Rodrigo Munoz Allendes was 45.

A few days ago he was accused by a 19-year-old boy.

He was found hanged in the courtyard behind the Church of Santa Chiara, located in the “La Cisterna” district of Santiago del Chile.

The name of the 45-year-old Chilean priest was Allendes Rodrigo Munoz.

He was accused of alleged sexual abuse by a 19-year-old boy, local media reported.

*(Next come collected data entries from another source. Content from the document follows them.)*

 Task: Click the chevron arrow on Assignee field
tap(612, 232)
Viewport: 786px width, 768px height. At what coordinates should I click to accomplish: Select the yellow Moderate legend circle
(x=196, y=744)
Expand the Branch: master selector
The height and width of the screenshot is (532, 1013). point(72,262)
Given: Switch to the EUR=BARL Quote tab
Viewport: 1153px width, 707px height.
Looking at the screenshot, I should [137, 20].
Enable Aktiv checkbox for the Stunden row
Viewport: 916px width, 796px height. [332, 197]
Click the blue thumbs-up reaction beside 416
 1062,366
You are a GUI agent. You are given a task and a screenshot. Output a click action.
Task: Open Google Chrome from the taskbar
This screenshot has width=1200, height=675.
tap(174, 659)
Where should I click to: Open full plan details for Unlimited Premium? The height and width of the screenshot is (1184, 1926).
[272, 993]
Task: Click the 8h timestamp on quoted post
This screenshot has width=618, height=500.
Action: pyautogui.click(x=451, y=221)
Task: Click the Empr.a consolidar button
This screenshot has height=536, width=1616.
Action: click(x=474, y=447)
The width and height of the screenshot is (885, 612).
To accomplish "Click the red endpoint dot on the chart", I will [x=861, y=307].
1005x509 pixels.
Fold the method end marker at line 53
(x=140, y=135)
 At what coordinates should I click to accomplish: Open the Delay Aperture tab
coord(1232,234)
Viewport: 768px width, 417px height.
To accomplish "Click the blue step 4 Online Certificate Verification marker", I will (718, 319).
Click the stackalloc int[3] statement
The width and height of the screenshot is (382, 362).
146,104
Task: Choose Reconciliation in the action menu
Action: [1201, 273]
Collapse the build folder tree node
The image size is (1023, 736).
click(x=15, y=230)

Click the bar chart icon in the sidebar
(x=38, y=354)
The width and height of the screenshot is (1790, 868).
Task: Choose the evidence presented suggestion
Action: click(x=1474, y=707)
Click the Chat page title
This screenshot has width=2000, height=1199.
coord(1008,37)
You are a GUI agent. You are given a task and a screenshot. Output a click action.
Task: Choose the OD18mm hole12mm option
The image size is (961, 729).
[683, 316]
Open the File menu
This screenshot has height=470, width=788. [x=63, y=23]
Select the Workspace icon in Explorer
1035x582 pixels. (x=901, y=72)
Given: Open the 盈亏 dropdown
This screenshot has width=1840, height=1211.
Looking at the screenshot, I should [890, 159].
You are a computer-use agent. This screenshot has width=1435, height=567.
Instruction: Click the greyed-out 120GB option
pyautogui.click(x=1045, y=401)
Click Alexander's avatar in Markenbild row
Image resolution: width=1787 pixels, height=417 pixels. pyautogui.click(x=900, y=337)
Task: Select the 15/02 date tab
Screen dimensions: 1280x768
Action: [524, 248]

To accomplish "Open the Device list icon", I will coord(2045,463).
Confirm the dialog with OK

Shortly after the corpse was found, the Episcopal Conference posted on Twitter: “the Vicar of the southern are of the capital city has received a complaint of sexual abuse against Don Rodrigo Allendes.”

Jaime Coiro, the spokesman for the Episcopate, could not say when the crime had allegedly been perpetrated.

http://tinyurl.com/3okvsvc

According to press reports, however, the police had already known that the youth’s family was about to file the complaint since the beginning of the month.

On May 12th, another priest, Luis Eugenio Silva, knowing well the Chilean media, had tried to commit suicide before their “version” of the his alleged sexual abuse could be released.

The Church denied though, pleading depression for a skin cancer.

Yesterday, three of the four youths who had filed complaints of sexual abuse in 2010 against Father Fernando Karadima, who was well known in Santiago and whose crimes the Vatican condemned, have published a vademecum to prevent these situations from happening again.

For this and other cases, President of the Episcopal Conference Ricardo Ezzati has already asked for forgiveness several times.